What to do: Reproduce every one of the following entries verbatim, line for line.
::: Provided information :::
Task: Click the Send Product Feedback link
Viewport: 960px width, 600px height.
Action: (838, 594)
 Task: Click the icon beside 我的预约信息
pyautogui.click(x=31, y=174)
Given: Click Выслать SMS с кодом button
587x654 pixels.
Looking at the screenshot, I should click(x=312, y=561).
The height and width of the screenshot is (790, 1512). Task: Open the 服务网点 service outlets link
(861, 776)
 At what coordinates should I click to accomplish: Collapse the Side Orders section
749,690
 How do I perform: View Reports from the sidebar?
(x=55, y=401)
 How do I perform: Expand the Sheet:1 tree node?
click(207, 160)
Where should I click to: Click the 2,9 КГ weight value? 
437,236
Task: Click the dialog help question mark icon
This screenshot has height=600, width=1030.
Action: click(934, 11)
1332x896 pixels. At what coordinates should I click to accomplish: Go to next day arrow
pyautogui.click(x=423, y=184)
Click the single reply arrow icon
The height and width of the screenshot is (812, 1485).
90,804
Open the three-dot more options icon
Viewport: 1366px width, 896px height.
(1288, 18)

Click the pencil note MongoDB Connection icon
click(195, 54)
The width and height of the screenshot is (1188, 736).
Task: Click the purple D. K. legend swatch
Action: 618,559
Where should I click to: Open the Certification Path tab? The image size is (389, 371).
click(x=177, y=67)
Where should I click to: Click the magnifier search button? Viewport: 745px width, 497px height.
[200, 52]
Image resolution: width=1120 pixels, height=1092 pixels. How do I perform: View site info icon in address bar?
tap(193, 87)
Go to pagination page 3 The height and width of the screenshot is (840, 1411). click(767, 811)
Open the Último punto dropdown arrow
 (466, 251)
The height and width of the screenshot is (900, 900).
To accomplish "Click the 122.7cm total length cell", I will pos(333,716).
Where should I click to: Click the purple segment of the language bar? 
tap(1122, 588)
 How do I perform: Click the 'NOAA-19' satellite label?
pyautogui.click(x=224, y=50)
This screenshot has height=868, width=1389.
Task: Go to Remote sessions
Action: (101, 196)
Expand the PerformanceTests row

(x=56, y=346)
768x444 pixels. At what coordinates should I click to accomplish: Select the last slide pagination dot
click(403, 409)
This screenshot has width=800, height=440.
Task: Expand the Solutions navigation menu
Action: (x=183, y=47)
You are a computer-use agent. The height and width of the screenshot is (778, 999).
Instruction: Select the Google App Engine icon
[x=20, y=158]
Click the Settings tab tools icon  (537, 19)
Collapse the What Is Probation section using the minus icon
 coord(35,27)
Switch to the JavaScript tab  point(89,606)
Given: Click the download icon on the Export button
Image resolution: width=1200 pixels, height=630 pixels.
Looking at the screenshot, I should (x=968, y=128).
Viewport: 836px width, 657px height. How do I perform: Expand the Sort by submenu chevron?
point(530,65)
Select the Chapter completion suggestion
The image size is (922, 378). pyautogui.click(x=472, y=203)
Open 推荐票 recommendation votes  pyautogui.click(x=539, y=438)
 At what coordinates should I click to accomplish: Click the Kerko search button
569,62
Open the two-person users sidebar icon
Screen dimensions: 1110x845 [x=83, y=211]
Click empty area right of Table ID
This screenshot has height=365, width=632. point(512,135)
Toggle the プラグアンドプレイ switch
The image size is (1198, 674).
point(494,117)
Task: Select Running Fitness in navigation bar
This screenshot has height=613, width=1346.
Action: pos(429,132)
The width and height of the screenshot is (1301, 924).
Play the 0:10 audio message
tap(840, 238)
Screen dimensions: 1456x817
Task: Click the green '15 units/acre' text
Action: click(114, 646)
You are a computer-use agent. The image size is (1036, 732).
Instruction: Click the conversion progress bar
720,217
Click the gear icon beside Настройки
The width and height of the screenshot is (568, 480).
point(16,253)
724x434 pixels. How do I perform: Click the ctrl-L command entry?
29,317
:::
Completed task:
Task: Click the Send Product Feedback link
Viewport: 960px width, 600px height.
Action: (838, 594)
 Task: Click the icon beside 我的预约信息
pyautogui.click(x=31, y=174)
Given: Click Выслать SMS с кодом button
587x654 pixels.
Looking at the screenshot, I should click(x=312, y=561).
The height and width of the screenshot is (790, 1512). Task: Open the 服务网点 service outlets link
(861, 776)
 At what coordinates should I click to accomplish: Collapse the Side Orders section
749,690
 How do I perform: View Reports from the sidebar?
(x=55, y=401)
 How do I perform: Expand the Sheet:1 tree node?
click(207, 160)
Where should I click to: Click the 2,9 КГ weight value? 
437,236
Task: Click the dialog help question mark icon
This screenshot has height=600, width=1030.
Action: click(934, 11)
1332x896 pixels. At what coordinates should I click to accomplish: Go to next day arrow
pyautogui.click(x=423, y=184)
Click the single reply arrow icon
The height and width of the screenshot is (812, 1485).
90,804
Open the three-dot more options icon
Viewport: 1366px width, 896px height.
(1288, 18)

Click the pencil note MongoDB Connection icon
click(195, 54)
The width and height of the screenshot is (1188, 736).
Task: Click the purple D. K. legend swatch
Action: 618,559
Where should I click to: Open the Certification Path tab? The image size is (389, 371).
click(x=177, y=67)
Where should I click to: Click the magnifier search button? Viewport: 745px width, 497px height.
[200, 52]
Image resolution: width=1120 pixels, height=1092 pixels. How do I perform: View site info icon in address bar?
tap(193, 87)
Go to pagination page 3 The height and width of the screenshot is (840, 1411). click(767, 811)
Open the Último punto dropdown arrow
 (466, 251)
The height and width of the screenshot is (900, 900).
To accomplish "Click the 122.7cm total length cell", I will pos(333,716).
Where should I click to: Click the purple segment of the language bar? 
tap(1122, 588)
 How do I perform: Click the 'NOAA-19' satellite label?
pyautogui.click(x=224, y=50)
This screenshot has height=868, width=1389.
Task: Go to Remote sessions
Action: (101, 196)
Expand the PerformanceTests row

(x=56, y=346)
768x444 pixels. At what coordinates should I click to accomplish: Select the last slide pagination dot
click(403, 409)
This screenshot has width=800, height=440.
Task: Expand the Solutions navigation menu
Action: (x=183, y=47)
You are a computer-use agent. The height and width of the screenshot is (778, 999).
Instruction: Select the Google App Engine icon
[x=20, y=158]
Click the Settings tab tools icon  (537, 19)
Collapse the What Is Probation section using the minus icon
 coord(35,27)
Switch to the JavaScript tab  point(89,606)
Given: Click the download icon on the Export button
Image resolution: width=1200 pixels, height=630 pixels.
Looking at the screenshot, I should (x=968, y=128).
Viewport: 836px width, 657px height. How do I perform: Expand the Sort by submenu chevron?
point(530,65)
Select the Chapter completion suggestion
The image size is (922, 378). pyautogui.click(x=472, y=203)
Open 推荐票 recommendation votes  pyautogui.click(x=539, y=438)
 At what coordinates should I click to accomplish: Click the Kerko search button
569,62
Open the two-person users sidebar icon
Screen dimensions: 1110x845 [x=83, y=211]
Click empty area right of Table ID
This screenshot has height=365, width=632. point(512,135)
Toggle the プラグアンドプレイ switch
The image size is (1198, 674).
point(494,117)
Task: Select Running Fitness in navigation bar
This screenshot has height=613, width=1346.
Action: pos(429,132)
The width and height of the screenshot is (1301, 924).
Play the 0:10 audio message
tap(840, 238)
Screen dimensions: 1456x817
Task: Click the green '15 units/acre' text
Action: click(114, 646)
You are a computer-use agent. The image size is (1036, 732).
Instruction: Click the conversion progress bar
720,217
Click the gear icon beside Настройки
The width and height of the screenshot is (568, 480).
point(16,253)
724x434 pixels. How do I perform: Click the ctrl-L command entry?
29,317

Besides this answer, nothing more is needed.